We wanted to do some "what ifs" on feed costs and rations for the upcoming year, so we called to check current corn pricing. That was the day corn went over $8/bushel due to the Midwest flooding.
My client enjoys turning problems into opportunities. He has been very successful by doing this for many years. He makes you look at a problem and its potential solutions from different perspectives.
One thing this dairy/businessman was adamant about is that when diesel fuel is almost $5/gallon, it doesn't make economic sense to buy your feed too far away. That $8 corn gets a lot more expensive the farther you ship it. So, he's looking for local alternatives. He's growing as much of his own corn as possible.
He's considering putting in a steam flaker to maximize the available energy from his corn. If steam flaking increases the net energy of corn, then it's worth more to steam flake $8 corn than $3 corn.

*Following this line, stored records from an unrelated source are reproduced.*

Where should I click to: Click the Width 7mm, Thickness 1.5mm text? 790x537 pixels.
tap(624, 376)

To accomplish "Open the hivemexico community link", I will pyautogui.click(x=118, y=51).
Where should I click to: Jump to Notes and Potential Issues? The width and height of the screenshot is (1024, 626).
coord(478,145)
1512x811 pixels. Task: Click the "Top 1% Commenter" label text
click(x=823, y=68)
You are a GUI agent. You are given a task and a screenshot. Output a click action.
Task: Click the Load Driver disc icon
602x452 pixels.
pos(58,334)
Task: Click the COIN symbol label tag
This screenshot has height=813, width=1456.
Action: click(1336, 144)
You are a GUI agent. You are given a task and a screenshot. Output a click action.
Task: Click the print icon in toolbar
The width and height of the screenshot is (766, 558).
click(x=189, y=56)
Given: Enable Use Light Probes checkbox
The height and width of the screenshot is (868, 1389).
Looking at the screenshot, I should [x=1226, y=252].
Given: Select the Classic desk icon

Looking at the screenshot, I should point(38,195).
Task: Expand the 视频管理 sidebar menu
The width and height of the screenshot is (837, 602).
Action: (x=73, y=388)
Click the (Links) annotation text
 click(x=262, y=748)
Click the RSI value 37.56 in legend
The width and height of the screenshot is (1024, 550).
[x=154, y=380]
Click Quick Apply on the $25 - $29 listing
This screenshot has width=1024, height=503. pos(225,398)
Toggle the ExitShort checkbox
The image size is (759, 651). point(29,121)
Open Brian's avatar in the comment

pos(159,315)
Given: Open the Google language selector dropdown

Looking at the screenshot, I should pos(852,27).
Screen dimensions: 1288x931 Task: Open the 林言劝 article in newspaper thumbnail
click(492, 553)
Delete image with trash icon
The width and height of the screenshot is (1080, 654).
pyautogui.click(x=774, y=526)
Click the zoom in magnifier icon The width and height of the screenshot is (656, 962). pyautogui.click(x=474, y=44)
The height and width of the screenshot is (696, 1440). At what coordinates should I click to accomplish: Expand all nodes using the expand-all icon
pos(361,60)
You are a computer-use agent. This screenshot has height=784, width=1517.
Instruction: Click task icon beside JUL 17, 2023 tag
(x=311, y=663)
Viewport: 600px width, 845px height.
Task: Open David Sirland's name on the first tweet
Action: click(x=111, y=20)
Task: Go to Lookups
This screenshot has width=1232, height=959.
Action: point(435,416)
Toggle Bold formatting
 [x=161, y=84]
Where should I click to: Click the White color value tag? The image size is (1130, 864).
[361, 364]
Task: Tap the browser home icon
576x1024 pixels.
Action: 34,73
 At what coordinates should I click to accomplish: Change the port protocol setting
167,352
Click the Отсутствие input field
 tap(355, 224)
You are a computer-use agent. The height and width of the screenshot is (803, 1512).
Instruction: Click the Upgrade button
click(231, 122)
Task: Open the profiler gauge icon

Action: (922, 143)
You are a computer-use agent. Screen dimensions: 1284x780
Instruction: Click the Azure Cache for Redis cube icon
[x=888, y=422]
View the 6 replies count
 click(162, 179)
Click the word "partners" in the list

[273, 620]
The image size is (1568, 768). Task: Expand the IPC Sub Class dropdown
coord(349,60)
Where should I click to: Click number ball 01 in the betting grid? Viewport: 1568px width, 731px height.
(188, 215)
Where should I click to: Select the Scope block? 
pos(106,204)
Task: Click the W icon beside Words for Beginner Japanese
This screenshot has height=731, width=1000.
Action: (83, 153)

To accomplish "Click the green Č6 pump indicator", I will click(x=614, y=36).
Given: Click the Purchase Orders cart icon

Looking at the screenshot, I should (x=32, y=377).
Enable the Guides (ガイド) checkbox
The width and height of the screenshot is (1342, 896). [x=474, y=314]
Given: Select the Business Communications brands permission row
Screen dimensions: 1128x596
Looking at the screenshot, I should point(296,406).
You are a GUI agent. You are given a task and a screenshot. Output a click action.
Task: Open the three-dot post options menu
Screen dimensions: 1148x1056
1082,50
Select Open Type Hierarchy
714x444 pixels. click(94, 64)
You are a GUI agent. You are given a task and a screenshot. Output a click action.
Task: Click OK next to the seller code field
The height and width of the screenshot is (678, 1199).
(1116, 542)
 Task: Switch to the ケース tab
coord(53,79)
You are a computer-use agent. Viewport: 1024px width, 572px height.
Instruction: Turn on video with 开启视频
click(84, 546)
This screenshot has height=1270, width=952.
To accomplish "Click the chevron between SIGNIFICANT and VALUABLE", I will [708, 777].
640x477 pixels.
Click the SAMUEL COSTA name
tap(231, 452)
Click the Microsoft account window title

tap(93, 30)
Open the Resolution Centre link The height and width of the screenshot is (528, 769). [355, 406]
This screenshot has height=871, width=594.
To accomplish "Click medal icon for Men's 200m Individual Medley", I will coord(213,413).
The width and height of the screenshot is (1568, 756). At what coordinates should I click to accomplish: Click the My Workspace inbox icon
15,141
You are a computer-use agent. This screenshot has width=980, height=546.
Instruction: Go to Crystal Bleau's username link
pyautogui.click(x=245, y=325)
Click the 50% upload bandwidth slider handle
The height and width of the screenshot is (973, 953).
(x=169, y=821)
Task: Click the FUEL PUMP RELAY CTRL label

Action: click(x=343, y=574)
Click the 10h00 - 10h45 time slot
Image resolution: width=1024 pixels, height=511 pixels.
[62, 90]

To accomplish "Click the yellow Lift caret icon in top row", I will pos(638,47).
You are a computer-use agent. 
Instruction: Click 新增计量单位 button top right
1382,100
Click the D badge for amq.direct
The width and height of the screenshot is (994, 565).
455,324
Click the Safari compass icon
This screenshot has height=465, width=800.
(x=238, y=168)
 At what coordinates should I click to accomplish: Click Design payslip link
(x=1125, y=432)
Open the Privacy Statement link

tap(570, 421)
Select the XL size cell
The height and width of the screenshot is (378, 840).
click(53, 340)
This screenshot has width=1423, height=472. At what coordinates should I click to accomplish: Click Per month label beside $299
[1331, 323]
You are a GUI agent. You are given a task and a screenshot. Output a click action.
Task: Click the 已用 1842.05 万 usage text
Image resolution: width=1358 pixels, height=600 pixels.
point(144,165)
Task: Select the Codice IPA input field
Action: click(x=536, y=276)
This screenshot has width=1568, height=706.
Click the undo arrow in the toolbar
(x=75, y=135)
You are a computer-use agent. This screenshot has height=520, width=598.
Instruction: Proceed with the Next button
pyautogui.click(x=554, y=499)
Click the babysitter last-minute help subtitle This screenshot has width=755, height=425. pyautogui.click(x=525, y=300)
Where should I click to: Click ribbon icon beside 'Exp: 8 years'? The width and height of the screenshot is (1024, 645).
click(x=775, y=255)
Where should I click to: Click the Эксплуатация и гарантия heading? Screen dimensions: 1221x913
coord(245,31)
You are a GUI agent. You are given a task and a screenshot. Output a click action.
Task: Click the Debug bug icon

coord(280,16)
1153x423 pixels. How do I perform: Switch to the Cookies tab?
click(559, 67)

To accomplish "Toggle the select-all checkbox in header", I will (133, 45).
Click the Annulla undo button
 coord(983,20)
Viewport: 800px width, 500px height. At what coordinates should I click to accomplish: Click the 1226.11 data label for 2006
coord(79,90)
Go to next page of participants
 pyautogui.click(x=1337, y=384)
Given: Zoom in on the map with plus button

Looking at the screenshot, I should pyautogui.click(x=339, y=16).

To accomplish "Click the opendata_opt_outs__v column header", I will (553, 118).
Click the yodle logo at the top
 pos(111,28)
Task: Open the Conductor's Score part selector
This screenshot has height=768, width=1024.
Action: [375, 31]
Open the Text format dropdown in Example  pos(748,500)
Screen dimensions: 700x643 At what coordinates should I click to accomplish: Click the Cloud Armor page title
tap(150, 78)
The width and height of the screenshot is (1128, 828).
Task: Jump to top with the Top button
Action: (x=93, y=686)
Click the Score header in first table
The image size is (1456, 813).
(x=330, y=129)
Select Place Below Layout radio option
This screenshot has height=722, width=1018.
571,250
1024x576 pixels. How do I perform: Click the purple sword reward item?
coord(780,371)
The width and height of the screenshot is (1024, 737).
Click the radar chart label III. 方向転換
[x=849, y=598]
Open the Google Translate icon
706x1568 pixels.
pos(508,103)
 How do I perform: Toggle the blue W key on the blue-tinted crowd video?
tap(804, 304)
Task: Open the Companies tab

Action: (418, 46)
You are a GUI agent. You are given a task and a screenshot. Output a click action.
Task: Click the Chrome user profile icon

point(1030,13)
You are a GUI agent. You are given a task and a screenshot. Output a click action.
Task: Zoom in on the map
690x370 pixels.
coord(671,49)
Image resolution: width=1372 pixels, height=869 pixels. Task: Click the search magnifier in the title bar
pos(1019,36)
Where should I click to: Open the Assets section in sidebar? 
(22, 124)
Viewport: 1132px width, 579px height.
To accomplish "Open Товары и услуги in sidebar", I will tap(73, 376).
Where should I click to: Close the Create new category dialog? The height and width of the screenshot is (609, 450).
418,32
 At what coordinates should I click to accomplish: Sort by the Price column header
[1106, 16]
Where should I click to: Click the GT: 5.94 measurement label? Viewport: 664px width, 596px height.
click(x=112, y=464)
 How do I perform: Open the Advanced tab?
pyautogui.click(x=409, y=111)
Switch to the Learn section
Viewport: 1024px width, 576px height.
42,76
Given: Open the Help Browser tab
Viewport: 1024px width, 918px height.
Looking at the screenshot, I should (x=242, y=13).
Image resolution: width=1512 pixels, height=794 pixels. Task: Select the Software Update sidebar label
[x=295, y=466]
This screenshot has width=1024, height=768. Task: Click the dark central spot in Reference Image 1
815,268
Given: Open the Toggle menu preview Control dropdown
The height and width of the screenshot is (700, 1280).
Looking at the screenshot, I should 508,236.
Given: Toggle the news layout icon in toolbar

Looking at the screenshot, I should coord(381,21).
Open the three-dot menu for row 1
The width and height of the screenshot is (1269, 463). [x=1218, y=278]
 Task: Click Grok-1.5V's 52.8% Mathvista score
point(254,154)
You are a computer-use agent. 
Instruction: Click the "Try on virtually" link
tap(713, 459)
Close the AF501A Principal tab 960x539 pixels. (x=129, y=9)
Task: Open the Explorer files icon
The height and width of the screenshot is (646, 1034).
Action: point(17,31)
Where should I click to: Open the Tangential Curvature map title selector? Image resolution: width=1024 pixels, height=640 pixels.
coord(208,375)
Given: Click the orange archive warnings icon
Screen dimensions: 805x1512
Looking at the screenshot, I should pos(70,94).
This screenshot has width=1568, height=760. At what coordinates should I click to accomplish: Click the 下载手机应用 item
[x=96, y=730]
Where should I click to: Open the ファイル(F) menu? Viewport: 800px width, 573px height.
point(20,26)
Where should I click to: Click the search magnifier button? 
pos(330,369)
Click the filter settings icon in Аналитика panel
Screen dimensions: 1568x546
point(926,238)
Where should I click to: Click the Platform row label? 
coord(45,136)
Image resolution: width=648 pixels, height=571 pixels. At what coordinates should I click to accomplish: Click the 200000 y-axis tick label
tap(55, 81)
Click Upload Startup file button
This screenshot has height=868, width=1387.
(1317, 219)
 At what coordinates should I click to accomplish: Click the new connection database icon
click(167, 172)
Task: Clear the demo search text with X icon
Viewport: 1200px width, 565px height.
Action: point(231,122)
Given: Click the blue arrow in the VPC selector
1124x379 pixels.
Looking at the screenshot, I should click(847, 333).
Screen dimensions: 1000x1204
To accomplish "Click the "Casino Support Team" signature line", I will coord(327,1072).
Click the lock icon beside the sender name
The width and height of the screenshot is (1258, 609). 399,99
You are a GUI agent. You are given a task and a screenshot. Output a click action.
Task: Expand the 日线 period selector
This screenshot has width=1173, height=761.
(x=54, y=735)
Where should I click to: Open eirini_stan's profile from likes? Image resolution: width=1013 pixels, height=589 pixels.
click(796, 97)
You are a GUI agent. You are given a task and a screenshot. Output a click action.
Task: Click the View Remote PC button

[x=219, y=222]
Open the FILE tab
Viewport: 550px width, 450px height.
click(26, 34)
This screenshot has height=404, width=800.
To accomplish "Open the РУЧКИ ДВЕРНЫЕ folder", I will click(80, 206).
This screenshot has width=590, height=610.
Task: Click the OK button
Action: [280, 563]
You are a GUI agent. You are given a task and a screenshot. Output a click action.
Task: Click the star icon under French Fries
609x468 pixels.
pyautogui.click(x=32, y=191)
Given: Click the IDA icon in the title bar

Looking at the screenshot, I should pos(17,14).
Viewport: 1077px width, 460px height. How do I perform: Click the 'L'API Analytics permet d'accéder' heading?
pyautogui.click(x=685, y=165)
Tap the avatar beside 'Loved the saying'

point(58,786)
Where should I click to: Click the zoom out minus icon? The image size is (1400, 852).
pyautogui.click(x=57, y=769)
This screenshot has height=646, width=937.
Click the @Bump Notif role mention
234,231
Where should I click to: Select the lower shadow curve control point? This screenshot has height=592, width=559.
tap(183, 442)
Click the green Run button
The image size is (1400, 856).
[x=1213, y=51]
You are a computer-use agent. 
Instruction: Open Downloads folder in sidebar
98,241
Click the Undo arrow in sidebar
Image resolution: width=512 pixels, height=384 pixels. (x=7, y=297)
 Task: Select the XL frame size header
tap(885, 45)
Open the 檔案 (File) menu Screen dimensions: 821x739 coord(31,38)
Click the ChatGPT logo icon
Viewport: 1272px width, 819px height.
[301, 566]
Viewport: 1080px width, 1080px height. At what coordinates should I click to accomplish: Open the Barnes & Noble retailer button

In addition, he's contacting local farmers to shore up contracts on grain and forage. Even though the farmers will base their prices on the current or future market, the freight will be minimized by contracting locally.
We're also looking at supplementing the ration with locally grown grains like milo, wheat and barley, and he'll keep his eye open for distressed loads of grain or byproduct feeds.
My clients plan to utilize more kinds of forage in his crop rotation to maximize use of his land all year; from grasses to corn silage and green chop to hay. He'll plant alfalfa outside the wheel ruts of the corn center pivots to utilize as green chop.
Our rations might not look typical next year, so it will be a challenge for this nutritionist. But it will force me to look at these nutritional challenges as opportunities too.